Methodological Issues Concerning Causal Inferences from Composite End Points to Individual End Points
Several authors have criticized pharmaceutical companies for using composite end points to “game” their trials. Composites allow smaller sample size, but they lend themselves to broader claims for outcomes included within the composite. The same criticism applies to attempts to infer that there is risk of an individual endpoint based upon a showing of harm in the composite endpoint.
“If a trial report specifies a composite endpoint, the components of the composite should be in the well-known pathophysiology of the disease. The researchers should interpret the composite endpoint in aggregate rather than as showing efficacy of the individual components. However, the components should be specified as secondary outcomes and reported beside the results of the primary analysis.”

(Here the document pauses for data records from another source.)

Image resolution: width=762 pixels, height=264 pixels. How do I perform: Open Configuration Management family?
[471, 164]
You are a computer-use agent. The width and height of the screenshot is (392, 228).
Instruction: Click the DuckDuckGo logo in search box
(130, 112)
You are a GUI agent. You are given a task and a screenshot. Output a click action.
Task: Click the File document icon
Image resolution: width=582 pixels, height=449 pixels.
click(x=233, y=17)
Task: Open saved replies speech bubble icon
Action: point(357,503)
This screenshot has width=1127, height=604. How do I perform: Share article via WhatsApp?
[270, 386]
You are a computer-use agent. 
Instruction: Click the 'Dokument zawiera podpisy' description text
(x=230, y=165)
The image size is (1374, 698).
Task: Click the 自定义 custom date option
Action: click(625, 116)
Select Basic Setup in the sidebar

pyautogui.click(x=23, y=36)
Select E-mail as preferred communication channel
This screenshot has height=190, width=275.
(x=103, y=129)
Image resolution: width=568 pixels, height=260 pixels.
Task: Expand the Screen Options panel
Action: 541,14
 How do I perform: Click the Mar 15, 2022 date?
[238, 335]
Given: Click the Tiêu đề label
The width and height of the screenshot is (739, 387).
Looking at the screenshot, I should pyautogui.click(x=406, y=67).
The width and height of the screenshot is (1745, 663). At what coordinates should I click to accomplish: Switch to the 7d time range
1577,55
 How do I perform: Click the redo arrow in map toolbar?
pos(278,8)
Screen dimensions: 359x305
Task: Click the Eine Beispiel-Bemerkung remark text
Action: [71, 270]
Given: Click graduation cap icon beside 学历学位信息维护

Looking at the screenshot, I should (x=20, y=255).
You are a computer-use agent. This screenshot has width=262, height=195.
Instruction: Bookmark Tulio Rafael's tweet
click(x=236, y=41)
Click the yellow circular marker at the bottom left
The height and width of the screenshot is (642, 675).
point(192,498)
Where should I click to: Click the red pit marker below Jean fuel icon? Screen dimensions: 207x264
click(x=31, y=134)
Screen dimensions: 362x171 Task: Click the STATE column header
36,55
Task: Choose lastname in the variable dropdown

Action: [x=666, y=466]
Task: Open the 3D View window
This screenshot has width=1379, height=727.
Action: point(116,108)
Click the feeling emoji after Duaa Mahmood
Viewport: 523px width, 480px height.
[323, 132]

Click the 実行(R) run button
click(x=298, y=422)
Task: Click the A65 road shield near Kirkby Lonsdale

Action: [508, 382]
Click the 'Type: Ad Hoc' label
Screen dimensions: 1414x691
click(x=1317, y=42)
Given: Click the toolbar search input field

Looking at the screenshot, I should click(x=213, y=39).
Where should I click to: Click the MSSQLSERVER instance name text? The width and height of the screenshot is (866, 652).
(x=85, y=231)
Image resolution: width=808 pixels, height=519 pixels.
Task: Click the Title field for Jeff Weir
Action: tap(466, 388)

Virtually the entire field of epidemiology and clinical trial study has urged caution in inferring risk for a component end point from suggested risk in a composite end point:
“In summary, evaluating trials that use composite outcome requires scrutiny in regard to the underlying reasons for combining endpoints and its implications and has impact on medical decision-making (see below in Sect. 47.8). Composite endpoints are credible only when the components are of similar importance and the relative effects of the intervention are similar across components (Guyatt et al. 2008a).”
Not only do important methodologists urge caution in the interpretation of composite end points, they emphasize a basic point of scientific (and legal) relevancy:
“[A] positive result for a composite outcome applies only to the cluster of events included in the composite and not to the individual components.”
Even regular testifying expert witnesses for the litigation industry insist upon the “principle of full disclosure”:
“The analysis of the effect of therapy on the combined end point should be accompanied by a tabulation of the effect of the therapy for each of the component end points.”
Gatekeepers in our judicial system need to be more vigilant against bait-and-switch inferences based upon composite end points. The quest for statistical power hardly justifies larding up an end point with irrelevant data points.